In eigen kring was Idil niet onomstreden. In 1949 vierde de katholieke boekverkopers- en uitgeversvereniging Sint Jan het vijfentwintigjarig bestaan met een feestmaal. De kritische tafelrede van Anton van Duinkerken, pseudoniem van W.J.M. Asselbergs, schoot Gerard C.J.M. Verbiest in het verkeerde keelgat. Hij liep kwaad van tafel weg: Van Duinkerken had gewaarschuwd dat de preventieve voorlichting van Idil ‘gemakkelijk in preventieve censuur en die op haar beurt weer gemakkelijk in terroristisch totalitarisme kan ontaarden’ (De Tijd, 29 september 1949). Van Duinkerken dacht hierbij ongetwijfeld aan de wederwaardigheden van een ‘zinne[n]prikkelende’ roman van Dick Ouwendijk. ‘Toen Opstand en Geweten [...] ter perse lag voor de uitgeverij van Paul Brand, werd het op de drukproef ongeschikt voor katholieke lezers verklaard door de Informatie-Dienst Inzake Lectuur te Tilburg’ schreef Van Duinkerken in zijn boek over uitgeverij Brand (1951; Verzamelde geschriften, dl. 3, p. 892).

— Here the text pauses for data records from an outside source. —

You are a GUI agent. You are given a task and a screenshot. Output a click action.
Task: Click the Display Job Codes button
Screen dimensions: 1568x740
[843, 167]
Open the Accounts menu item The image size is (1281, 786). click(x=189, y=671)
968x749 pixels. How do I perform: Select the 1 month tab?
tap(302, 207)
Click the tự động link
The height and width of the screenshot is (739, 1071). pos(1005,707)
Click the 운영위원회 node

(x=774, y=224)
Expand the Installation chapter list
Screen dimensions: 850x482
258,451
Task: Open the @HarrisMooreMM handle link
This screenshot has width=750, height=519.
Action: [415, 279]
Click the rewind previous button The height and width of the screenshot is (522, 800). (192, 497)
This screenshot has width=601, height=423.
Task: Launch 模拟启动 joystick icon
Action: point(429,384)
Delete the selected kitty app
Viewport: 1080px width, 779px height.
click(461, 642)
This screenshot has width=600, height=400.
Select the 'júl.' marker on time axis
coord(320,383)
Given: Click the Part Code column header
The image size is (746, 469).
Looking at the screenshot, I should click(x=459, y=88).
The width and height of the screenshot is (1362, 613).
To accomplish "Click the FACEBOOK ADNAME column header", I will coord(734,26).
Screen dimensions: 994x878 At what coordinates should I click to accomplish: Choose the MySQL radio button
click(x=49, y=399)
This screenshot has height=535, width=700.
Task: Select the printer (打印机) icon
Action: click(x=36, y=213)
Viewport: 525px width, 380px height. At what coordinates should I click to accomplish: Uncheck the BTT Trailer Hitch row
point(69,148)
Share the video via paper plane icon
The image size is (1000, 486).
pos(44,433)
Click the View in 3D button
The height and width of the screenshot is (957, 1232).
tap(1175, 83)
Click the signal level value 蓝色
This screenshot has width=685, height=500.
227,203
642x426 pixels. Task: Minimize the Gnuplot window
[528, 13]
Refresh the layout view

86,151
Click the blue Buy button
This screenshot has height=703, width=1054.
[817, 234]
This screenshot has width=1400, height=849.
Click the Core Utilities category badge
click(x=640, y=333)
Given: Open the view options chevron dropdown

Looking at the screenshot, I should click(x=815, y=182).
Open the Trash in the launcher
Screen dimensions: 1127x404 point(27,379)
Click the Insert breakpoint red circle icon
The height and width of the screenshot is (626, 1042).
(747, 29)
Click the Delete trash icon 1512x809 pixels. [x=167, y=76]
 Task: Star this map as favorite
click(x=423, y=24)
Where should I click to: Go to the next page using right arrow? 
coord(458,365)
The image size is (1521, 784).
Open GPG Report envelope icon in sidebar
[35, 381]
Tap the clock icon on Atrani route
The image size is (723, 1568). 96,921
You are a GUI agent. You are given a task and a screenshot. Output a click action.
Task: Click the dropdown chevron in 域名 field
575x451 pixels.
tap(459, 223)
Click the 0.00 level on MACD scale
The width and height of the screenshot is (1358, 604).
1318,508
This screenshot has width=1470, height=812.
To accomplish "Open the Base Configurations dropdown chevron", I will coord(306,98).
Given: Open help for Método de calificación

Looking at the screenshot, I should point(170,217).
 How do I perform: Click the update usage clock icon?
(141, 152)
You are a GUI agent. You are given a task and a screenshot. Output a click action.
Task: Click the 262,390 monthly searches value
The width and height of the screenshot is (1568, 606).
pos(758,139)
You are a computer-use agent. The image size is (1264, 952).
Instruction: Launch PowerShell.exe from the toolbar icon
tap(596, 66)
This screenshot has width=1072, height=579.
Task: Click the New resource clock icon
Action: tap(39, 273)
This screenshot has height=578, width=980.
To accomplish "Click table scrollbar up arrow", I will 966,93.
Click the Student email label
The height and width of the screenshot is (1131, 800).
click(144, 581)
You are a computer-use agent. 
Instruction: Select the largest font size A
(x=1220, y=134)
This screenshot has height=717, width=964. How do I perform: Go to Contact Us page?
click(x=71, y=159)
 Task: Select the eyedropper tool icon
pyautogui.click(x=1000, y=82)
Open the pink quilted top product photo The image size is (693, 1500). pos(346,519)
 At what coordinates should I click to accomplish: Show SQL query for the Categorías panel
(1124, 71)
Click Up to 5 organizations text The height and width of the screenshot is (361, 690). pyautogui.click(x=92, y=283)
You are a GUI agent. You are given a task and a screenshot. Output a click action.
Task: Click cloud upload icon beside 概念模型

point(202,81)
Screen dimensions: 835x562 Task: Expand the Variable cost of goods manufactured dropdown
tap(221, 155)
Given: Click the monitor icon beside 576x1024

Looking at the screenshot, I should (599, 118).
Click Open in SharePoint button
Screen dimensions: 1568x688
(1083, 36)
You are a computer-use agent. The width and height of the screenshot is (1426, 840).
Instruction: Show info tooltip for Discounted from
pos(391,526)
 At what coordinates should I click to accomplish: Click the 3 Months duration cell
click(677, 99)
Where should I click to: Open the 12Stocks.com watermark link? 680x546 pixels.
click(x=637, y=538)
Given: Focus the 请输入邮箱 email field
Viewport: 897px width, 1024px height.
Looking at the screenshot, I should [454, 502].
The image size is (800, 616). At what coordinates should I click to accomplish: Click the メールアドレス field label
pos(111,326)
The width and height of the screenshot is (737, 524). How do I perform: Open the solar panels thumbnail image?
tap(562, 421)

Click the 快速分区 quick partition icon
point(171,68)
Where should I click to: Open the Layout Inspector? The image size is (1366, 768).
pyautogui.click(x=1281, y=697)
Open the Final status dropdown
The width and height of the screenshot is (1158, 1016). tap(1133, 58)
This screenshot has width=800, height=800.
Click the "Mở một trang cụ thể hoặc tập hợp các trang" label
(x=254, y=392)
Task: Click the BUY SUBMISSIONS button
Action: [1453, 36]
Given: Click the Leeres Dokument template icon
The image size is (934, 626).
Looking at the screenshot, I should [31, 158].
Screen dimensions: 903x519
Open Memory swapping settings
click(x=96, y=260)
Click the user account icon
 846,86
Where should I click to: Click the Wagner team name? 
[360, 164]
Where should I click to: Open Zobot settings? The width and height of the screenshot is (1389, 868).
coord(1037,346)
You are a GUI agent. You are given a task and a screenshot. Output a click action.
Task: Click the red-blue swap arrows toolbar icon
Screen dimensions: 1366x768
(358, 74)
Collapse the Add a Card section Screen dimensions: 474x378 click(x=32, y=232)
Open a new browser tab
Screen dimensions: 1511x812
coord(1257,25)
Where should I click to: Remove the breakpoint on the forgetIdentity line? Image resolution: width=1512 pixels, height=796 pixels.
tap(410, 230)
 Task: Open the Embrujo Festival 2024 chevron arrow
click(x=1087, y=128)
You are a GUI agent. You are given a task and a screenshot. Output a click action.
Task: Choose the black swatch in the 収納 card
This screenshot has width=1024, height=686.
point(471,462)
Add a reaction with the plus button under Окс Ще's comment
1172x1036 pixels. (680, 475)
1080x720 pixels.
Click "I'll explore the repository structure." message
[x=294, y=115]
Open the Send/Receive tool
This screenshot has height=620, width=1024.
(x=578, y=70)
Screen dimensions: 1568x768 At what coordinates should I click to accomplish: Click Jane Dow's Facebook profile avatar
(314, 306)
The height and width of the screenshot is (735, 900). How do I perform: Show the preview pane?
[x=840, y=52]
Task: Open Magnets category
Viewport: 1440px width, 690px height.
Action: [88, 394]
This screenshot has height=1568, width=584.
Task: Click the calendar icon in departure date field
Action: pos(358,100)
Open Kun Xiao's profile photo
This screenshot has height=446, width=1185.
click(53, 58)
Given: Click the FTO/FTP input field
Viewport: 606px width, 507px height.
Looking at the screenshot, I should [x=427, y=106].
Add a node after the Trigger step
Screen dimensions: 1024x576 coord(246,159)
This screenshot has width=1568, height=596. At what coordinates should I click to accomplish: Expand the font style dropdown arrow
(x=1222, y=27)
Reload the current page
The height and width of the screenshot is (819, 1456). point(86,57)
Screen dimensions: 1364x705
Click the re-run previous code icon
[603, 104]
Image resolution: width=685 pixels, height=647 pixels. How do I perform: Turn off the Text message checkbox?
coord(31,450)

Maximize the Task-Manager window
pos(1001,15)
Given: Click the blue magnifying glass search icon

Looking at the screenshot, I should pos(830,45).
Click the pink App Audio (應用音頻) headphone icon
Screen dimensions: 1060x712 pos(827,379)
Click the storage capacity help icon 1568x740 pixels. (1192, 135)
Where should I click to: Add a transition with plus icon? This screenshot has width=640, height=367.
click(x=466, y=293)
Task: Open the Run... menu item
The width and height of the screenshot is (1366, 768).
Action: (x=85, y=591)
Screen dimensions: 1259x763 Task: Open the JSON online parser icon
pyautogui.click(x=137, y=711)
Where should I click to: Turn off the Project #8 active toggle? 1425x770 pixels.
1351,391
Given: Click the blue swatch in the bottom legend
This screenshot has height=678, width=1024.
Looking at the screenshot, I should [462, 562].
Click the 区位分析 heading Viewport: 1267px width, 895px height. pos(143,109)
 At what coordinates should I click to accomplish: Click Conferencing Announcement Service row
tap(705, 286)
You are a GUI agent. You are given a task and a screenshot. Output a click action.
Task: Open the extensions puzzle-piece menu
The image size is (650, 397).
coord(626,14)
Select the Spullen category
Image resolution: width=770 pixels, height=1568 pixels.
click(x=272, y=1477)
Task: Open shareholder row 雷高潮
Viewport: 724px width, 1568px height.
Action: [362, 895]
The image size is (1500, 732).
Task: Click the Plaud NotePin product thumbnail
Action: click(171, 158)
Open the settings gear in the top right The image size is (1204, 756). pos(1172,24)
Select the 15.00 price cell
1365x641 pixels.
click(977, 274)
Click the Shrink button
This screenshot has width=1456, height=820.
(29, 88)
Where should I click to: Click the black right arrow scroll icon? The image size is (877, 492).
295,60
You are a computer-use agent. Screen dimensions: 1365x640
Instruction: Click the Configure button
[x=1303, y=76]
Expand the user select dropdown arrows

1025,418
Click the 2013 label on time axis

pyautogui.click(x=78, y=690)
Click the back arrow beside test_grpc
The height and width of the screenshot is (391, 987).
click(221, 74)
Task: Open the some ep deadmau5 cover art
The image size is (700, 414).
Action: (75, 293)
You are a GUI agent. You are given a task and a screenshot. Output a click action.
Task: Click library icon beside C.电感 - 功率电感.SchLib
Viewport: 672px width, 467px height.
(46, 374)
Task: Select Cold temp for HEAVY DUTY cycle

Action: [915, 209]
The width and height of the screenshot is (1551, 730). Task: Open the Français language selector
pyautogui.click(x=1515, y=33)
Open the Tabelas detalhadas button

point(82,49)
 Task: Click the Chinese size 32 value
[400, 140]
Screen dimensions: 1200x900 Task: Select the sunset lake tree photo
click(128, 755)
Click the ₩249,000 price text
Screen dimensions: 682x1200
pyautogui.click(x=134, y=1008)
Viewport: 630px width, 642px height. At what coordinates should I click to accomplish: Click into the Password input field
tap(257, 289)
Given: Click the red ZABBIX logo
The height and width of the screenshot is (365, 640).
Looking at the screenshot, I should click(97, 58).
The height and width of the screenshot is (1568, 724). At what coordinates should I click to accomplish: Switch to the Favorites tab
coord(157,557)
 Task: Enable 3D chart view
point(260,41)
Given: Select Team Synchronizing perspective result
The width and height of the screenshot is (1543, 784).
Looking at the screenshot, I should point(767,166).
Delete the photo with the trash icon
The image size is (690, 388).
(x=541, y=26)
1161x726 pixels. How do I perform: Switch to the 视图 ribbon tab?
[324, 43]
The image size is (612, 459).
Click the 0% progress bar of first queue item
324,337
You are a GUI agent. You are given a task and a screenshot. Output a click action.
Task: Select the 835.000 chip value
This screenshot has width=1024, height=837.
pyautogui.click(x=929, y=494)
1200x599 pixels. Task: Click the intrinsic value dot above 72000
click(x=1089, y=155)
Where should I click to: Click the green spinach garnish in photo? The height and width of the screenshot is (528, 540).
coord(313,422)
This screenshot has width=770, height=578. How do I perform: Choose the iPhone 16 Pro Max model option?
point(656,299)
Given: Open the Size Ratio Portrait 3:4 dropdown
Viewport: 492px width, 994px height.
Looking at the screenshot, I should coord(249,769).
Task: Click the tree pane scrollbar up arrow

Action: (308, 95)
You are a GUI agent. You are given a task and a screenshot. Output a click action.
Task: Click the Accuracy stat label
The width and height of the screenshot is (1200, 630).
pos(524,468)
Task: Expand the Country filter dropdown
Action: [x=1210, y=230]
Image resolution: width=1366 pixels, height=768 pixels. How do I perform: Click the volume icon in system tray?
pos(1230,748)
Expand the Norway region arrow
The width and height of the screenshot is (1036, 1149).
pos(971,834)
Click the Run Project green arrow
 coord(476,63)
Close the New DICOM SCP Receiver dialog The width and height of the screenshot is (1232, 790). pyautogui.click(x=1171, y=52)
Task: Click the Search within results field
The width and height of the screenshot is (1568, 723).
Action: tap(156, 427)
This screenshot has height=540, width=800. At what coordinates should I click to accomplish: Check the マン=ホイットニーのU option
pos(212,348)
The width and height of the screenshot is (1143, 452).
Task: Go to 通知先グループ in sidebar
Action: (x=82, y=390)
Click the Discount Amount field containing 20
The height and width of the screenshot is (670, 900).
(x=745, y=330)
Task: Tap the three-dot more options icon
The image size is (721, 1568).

Ouwendijks boek verscheen toen bij een neutrale uitgever.
Een jaar later, in 1950, werd Idil van niet-katholieke zijde aangevallen. In Podium pleitte Willem Frederik Hermans voor een ‘verbod van het rooms-katholieke culturele terreurinstituut idil’ (augustus-september 1950). Verbiests weerwoord werd in het volgende nummer van Podium ingebed in een artikel van Hermans getiteld ‘De heilige Idil en haar nar’ (herdrukt in Mandarijnen op zwavelzuur, p. 117-122), waarin Hermans aan de hand van een perscommuniqué van Idil liet zien dat de informatiedienst niet alleen maar adviseerde. Nee, het verbood van alles en dat in een democratische samenleving! Bovendien ‘adviseerde’ Idil niet de lezer maar vooral de boekhandel en uitgever door boeken al in manuscript op te vragen. ‘De Idil belemmert zodoende niet alleen de distributie van wat m'neer pastoor niet aanstaat, het stuurt erop aan de productie te voorkomen’ (Mandarijnen, p. 121).